My mother tongue is Finnish and it was my major at the University of Helsinki, I have worked as a copywriter and writer and used to be quite a ”kielipoliisi” (the nicer version of the two words we have in Finnish meaning grammar Nazi) in my own mother tongue. So of course my ego thinks it’s embarrassing that my written English sucks so much.
But then I saw this video from Jimmy Kimmel Live show.
Jimmy Kimmel interviews two Finnish guys in the audience, making fun of their short answers and Finnish communication styles. And don’t get me wrong – the video is hilarious, more than laughing at them he’s laughing with them, and the whole clip is funny and entertaining. What was not so funny were the Youtube comments from other Finnish fellows. ”Learn to speak English! You’re embarrassing us all!” was the tone of many of the messages.
This reminded me about an article written by my friend, Madventures adventurer and journalist Riku Rantala. He wrote in his article, that our biggest obstacle in internationalization is our own shame about not speaking perfect English. He also reminded the readers that world’s most common language is broken English and he encourages people to talk and express themselves, even though it might sound broken.
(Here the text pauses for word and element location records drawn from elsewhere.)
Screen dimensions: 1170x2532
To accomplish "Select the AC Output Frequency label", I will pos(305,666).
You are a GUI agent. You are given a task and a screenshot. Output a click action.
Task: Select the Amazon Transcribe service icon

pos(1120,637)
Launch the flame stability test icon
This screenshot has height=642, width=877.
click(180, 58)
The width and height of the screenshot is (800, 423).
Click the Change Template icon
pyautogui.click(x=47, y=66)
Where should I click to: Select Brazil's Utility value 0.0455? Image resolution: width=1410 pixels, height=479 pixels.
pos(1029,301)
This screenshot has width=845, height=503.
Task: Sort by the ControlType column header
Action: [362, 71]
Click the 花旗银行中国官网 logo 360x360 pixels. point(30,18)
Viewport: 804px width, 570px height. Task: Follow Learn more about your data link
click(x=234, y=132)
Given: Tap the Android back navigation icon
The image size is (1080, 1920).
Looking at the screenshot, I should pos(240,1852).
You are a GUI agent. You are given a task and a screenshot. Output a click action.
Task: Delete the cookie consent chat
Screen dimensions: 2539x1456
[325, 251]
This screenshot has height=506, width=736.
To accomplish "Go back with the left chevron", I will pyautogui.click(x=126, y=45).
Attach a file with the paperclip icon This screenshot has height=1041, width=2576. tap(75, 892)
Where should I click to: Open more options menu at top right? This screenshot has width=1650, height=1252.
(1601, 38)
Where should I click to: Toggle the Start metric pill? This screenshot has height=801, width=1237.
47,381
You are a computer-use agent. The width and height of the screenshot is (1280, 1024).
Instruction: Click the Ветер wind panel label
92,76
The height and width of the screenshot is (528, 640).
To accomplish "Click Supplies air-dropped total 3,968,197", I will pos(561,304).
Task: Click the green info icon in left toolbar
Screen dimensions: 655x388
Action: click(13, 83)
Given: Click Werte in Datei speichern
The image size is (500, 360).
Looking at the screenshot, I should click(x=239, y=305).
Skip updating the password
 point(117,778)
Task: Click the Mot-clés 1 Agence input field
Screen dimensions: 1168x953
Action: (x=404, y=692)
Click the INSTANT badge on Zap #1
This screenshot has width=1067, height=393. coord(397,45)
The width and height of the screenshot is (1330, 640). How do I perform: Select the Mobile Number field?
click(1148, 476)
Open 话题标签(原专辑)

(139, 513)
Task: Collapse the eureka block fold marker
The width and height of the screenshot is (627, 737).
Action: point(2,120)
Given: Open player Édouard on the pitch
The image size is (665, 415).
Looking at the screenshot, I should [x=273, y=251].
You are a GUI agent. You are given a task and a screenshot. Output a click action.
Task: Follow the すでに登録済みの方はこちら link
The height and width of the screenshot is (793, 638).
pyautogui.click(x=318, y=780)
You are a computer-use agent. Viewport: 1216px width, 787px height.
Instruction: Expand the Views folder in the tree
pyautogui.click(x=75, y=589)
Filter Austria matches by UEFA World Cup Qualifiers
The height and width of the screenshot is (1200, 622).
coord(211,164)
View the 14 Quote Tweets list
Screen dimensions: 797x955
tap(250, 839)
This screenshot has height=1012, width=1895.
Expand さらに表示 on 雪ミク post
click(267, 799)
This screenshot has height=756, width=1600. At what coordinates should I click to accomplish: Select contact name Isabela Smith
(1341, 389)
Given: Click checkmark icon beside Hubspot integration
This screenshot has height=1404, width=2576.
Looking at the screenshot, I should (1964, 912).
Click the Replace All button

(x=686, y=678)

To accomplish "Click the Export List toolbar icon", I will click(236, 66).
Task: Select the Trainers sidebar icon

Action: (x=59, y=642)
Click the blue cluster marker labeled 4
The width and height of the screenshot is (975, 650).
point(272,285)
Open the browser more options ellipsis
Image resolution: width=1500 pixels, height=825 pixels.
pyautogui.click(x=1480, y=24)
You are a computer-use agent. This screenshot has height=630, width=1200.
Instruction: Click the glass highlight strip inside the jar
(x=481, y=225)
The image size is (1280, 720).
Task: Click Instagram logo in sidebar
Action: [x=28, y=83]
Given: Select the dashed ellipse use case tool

I would expand his observation and claim that our biggest obstacle in making our dreams come true is our own shame of not being perfect in what we are about to do.
One of my dreams is to share with the world what I have learned in my path towards new, brighter and bolder me. But one big obstacle in a way is that I can not speak or write perfect English! What am I afraid of? Comments like these two sympathetic fellows got? But why should I overall care what other people think of me or my language skills?
If I think about my problem from the universal broken English perspective, where most of the leaders, head of states, politicians, philosophers or spiritual leaders do not speak native English, it should not be such a big deal. But “old me” did care. She was afraid of losing her face, afraid of showing her weak spots.
New me should definitely think quite the opposite: by letting the world know about my weaknesses I let other people to be weak too. Like these two Finnish guys: they showed me they dare to be interviewed in international TV show (well they didn’t seem to have that much of a choice but sure they let the production company to publish the video) and now I dare to write this blog post!
(For you, this may seem to be a blog post about nonsense. For me, this is a huge step. My first blog post in English, where I share my learnings how to be new me without being afraid of what you or other people think of me.)
Speaking broken English or any other obstacle we meet in our way should not stop us going towards our dreams. We can go round the obstacles, climb over them or just go straight through the wall. But we should never abandon our dreams because we have obstacles on our way. There will always be obstacles on the way!
New me loves this phrase! This and other wisdoms can be learned from an online course, ”Change Your Life” with Portuguese Master Coach, Trainer and Author, Daniel Sá Nogueira. He certainly doesn’t let his quirky Portuguese accent get in the way of working with thousands of people every year and helping their dreams come true.
Speaking of accents, did you know that this girl is Finnish too:
Do you think she cared what other people think when she was posting a video where she was pretending to speak languages she doesn’t really know? At least she cared more about her own creativity, own dreams and her own passion to share that with the world. And now she has now more than 10 million views in Youtube and hundreds of offers in her table from multiple agencies, brands and record companies around the world that want to work with her.
So, as a conclusion: embarrassing is not my imperfect English. Embarrassing would have been if that was the reason not to publish this post.